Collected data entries
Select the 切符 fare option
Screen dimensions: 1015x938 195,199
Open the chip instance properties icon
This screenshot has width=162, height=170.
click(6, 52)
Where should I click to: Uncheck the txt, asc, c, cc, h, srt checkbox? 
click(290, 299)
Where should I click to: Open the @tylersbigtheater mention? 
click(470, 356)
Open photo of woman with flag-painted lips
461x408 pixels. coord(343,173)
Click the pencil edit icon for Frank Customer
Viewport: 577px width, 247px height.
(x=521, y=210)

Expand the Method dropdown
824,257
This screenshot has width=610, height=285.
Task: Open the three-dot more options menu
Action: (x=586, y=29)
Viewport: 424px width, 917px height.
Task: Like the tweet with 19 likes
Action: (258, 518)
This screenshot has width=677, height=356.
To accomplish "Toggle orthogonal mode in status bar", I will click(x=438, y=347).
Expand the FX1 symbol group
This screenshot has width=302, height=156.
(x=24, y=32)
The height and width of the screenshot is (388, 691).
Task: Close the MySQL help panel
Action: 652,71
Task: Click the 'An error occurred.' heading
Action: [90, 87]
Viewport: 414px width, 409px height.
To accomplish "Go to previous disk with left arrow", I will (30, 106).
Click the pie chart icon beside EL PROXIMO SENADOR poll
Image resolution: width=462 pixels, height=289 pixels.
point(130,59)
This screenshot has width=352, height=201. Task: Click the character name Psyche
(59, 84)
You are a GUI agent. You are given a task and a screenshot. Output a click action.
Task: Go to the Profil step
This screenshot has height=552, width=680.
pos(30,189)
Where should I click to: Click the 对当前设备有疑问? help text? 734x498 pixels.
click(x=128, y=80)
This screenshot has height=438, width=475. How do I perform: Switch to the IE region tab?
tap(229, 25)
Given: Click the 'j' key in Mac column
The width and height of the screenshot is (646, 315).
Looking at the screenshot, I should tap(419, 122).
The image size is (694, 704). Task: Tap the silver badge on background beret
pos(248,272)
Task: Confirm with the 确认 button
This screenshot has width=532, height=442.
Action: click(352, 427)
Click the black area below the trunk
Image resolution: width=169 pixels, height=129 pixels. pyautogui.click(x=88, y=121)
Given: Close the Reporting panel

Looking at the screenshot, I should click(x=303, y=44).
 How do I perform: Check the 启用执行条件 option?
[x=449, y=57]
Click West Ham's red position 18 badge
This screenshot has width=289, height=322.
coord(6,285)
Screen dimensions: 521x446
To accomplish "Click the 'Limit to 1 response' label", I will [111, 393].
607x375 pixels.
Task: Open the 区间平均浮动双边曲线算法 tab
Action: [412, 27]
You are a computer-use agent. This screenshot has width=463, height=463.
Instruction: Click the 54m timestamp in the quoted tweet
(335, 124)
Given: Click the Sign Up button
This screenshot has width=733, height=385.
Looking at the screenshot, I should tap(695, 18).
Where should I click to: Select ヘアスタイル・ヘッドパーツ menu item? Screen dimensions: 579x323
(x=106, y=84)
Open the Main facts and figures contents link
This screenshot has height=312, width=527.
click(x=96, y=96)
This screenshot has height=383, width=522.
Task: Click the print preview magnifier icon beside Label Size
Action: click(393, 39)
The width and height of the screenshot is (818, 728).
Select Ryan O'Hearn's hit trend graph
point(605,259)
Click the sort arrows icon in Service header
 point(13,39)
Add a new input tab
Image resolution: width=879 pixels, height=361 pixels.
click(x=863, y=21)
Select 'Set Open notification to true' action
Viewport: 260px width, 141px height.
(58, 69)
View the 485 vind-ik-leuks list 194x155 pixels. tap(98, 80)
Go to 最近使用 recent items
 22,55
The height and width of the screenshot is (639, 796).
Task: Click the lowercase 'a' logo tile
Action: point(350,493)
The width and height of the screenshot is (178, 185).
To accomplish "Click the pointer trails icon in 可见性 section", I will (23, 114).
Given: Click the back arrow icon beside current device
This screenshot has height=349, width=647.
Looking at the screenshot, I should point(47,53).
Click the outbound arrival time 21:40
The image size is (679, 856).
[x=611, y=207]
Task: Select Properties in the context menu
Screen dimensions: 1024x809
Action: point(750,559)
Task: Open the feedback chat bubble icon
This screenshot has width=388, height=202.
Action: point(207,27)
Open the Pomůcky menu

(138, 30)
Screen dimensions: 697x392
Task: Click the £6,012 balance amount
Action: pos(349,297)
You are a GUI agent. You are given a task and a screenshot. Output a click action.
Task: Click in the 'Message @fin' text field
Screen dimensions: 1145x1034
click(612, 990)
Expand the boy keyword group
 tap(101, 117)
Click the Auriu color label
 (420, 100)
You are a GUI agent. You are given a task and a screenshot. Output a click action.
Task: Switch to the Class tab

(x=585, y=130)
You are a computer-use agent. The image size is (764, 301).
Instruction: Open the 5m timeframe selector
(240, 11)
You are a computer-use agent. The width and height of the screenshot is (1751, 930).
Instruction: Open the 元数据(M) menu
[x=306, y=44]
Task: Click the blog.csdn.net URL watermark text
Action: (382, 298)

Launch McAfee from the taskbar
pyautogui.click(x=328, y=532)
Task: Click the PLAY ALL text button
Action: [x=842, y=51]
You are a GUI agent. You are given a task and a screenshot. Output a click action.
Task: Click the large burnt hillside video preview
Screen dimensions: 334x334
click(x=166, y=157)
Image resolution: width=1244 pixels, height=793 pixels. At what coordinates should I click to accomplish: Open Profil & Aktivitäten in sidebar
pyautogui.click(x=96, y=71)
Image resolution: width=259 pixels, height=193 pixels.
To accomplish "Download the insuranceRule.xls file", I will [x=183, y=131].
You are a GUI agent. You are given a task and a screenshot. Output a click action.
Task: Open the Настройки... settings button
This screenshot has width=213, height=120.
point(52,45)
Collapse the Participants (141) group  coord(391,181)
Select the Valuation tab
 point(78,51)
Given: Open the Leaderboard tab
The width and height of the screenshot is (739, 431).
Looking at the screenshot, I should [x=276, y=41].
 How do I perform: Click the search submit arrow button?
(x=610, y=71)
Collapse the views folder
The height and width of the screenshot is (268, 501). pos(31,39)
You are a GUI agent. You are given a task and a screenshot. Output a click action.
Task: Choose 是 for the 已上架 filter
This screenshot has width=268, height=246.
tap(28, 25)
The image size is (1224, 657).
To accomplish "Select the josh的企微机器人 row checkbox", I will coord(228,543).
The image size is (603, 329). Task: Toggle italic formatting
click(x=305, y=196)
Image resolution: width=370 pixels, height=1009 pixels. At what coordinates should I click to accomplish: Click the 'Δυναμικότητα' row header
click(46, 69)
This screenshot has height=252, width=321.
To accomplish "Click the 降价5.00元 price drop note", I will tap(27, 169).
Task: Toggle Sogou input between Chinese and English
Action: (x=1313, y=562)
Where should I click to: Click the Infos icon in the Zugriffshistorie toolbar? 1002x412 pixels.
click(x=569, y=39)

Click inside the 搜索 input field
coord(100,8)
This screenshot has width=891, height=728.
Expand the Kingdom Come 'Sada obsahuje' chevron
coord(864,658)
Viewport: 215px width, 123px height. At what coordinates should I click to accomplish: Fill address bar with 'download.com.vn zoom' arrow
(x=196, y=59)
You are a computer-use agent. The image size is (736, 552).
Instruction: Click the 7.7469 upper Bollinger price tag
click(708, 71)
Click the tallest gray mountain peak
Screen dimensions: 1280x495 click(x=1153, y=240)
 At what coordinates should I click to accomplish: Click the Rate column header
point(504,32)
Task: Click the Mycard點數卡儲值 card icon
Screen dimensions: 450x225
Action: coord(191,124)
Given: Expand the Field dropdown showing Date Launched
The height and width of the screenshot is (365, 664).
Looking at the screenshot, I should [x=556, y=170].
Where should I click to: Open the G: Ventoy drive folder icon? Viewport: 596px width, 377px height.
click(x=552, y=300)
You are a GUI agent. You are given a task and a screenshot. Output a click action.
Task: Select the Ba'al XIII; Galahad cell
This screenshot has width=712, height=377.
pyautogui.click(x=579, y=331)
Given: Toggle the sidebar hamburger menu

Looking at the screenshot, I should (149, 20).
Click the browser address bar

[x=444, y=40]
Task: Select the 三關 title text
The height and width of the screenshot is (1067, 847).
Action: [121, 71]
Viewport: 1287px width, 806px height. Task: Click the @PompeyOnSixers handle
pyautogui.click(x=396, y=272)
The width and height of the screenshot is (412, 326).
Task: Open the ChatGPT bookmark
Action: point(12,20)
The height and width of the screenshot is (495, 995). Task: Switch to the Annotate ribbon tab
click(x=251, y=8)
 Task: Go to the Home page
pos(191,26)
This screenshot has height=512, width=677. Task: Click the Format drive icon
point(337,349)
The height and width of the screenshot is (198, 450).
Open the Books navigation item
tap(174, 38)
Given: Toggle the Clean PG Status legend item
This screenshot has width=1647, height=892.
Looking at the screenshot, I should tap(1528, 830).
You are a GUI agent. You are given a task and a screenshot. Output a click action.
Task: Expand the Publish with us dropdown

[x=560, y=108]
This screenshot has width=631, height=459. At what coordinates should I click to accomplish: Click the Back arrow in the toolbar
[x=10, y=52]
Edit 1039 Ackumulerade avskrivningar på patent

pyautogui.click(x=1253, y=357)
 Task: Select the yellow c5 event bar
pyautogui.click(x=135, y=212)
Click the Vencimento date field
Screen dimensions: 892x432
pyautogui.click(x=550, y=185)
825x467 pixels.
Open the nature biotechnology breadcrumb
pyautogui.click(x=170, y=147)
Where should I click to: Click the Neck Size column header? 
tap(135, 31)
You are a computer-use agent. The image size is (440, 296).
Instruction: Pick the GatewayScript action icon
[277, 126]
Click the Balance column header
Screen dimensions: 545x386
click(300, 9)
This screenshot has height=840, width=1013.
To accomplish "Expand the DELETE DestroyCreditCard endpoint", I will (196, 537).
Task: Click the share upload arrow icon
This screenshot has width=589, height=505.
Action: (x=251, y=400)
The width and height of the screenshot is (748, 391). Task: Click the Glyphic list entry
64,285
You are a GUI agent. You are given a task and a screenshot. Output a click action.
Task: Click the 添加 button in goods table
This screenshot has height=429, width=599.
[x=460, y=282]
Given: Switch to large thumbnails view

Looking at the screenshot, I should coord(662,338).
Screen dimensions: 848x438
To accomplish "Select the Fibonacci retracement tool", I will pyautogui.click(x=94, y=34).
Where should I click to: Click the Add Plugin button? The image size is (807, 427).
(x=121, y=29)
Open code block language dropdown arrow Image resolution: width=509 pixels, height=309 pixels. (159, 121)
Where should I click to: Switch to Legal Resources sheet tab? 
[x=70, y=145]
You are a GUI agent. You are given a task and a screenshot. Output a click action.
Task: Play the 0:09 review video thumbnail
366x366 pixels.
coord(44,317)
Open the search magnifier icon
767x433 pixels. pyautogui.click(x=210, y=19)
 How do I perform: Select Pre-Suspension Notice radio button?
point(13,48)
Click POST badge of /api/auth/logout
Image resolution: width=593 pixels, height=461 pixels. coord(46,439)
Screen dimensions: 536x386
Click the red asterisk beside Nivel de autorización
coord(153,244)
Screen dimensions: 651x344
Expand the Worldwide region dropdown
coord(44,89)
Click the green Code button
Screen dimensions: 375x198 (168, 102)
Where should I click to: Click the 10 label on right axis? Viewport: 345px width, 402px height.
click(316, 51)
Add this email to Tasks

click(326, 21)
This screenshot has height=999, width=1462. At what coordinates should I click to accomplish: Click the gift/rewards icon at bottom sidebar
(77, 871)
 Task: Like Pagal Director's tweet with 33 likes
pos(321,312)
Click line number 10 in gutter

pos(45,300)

**Your assignment**
Would you print, exactly as written, every line above from the one holding "825x467 pixels." through the one holding "Screen dimensions: 848x438", with both included and no other lines?

**The answer**
825x467 pixels.
Open the nature biotechnology breadcrumb
pyautogui.click(x=170, y=147)
Where should I click to: Click the Neck Size column header? 
tap(135, 31)
You are a computer-use agent. The image size is (440, 296).
Instruction: Pick the GatewayScript action icon
[277, 126]
Click the Balance column header
Screen dimensions: 545x386
click(300, 9)
This screenshot has height=840, width=1013.
To accomplish "Expand the DELETE DestroyCreditCard endpoint", I will (196, 537).
Task: Click the share upload arrow icon
This screenshot has width=589, height=505.
Action: (x=251, y=400)
The width and height of the screenshot is (748, 391). Task: Click the Glyphic list entry
64,285
You are a GUI agent. You are given a task and a screenshot. Output a click action.
Task: Click the 添加 button in goods table
This screenshot has height=429, width=599.
[x=460, y=282]
Given: Switch to large thumbnails view

Looking at the screenshot, I should coord(662,338).
Screen dimensions: 848x438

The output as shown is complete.